Data for the task:

______________________________

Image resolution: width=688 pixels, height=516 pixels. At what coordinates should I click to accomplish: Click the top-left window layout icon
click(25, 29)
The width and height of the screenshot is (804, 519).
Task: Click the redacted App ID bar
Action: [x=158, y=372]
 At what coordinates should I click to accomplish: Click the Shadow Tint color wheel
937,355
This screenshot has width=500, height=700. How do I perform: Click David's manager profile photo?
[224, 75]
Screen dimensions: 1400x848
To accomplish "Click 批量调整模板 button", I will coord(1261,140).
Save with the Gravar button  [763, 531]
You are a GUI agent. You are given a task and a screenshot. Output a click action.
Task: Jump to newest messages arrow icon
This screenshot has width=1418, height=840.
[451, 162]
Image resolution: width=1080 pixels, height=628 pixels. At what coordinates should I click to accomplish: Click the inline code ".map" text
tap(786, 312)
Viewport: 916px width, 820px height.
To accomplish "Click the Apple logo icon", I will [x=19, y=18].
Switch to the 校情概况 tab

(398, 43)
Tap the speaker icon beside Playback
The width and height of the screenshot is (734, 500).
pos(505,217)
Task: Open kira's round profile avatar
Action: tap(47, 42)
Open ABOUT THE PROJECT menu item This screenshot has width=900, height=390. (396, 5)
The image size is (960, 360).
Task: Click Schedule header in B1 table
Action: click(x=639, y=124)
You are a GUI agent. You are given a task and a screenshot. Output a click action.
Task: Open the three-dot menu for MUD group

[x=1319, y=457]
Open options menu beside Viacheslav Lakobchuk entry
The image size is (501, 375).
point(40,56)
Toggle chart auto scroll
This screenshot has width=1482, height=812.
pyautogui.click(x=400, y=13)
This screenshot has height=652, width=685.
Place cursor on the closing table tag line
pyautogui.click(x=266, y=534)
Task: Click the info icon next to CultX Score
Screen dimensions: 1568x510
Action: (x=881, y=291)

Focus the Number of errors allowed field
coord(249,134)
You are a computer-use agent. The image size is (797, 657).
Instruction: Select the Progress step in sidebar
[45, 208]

______________________________

Work item: Write out exactly those lines of the records above that lie from the one with "You are a computer-use" through the last line, including both.

Solution below:
You are a computer-use agent. The image size is (797, 657).
Instruction: Select the Progress step in sidebar
[45, 208]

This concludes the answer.